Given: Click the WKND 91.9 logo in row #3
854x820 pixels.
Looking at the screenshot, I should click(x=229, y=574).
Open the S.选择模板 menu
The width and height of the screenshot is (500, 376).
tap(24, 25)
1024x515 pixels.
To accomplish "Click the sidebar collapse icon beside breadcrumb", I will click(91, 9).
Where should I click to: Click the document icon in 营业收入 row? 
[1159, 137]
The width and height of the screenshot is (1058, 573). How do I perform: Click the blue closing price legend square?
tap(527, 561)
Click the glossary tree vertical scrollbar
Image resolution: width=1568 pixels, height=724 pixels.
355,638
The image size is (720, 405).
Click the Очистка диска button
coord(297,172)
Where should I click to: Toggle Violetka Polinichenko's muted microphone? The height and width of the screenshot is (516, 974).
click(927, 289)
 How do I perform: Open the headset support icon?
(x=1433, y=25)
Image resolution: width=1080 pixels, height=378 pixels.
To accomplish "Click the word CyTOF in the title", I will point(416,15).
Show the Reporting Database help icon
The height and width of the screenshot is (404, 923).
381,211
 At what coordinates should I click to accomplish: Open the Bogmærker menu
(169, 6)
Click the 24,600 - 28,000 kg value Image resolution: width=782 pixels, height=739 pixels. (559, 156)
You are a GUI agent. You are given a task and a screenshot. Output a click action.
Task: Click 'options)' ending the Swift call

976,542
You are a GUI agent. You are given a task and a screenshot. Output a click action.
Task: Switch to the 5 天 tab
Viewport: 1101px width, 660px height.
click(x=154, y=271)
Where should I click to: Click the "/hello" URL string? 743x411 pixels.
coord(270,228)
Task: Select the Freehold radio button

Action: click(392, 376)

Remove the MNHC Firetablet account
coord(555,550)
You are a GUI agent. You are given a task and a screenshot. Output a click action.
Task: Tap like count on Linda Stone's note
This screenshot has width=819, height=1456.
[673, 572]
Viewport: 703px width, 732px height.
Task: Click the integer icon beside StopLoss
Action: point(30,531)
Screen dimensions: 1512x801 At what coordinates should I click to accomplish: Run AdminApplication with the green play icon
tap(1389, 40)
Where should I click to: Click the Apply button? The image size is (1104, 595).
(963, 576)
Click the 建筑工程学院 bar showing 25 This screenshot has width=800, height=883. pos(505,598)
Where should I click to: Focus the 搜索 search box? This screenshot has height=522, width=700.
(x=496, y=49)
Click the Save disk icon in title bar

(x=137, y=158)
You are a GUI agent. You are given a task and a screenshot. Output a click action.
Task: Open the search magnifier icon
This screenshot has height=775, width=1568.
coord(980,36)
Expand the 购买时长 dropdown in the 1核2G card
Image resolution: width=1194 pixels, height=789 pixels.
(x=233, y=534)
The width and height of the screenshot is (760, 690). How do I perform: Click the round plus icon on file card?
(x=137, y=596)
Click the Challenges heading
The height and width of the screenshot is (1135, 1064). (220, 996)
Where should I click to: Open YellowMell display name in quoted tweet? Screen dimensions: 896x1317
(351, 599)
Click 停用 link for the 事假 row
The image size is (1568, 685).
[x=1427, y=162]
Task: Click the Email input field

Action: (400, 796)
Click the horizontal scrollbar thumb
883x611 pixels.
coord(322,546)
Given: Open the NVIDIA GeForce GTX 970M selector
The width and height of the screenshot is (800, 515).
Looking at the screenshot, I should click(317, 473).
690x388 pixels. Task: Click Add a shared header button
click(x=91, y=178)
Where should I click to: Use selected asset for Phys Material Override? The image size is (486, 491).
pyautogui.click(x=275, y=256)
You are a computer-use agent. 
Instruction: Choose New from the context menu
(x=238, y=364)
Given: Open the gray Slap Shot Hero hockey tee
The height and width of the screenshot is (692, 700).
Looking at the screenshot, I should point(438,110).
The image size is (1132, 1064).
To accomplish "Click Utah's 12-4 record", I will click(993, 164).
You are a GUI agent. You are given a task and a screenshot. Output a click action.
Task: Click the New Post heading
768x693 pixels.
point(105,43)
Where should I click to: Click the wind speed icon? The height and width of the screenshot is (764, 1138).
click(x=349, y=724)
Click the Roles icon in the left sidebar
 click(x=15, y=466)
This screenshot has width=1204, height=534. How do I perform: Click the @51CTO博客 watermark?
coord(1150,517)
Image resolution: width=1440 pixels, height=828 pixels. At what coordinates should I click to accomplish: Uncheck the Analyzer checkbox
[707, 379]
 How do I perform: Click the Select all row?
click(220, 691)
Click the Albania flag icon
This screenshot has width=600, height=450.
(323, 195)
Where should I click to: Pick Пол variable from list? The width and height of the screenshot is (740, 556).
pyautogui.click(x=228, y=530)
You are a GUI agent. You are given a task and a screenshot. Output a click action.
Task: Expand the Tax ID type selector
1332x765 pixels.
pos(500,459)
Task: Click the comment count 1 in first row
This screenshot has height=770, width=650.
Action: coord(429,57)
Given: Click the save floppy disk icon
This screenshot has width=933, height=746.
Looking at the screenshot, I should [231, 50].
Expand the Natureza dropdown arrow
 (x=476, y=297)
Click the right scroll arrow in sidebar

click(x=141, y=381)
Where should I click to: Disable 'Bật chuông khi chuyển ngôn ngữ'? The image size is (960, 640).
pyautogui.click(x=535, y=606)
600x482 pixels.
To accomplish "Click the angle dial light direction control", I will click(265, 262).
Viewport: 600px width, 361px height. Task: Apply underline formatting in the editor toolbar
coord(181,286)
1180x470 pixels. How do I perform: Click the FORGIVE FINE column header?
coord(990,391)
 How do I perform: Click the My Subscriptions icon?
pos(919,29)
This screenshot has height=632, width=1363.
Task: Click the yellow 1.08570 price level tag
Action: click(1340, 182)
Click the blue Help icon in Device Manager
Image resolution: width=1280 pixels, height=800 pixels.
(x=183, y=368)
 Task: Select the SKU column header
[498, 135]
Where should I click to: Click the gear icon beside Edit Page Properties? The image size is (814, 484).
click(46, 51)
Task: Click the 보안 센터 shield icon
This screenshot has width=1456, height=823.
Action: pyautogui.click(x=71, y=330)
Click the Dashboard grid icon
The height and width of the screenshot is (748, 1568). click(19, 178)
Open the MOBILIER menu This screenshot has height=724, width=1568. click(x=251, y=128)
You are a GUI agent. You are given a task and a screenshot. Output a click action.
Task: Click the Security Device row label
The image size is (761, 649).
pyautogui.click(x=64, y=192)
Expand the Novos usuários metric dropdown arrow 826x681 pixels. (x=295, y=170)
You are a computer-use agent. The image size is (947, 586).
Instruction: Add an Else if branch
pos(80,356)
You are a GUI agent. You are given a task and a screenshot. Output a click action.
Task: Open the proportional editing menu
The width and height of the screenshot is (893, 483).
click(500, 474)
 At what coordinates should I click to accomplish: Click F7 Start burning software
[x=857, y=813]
________________
Task to complete - Scan the entries for lines holding the string "selector", then copy every one of them.

Output below -
Given: Open the NVIDIA GeForce GTX 970M selector
Task: Expand the Tax ID type selector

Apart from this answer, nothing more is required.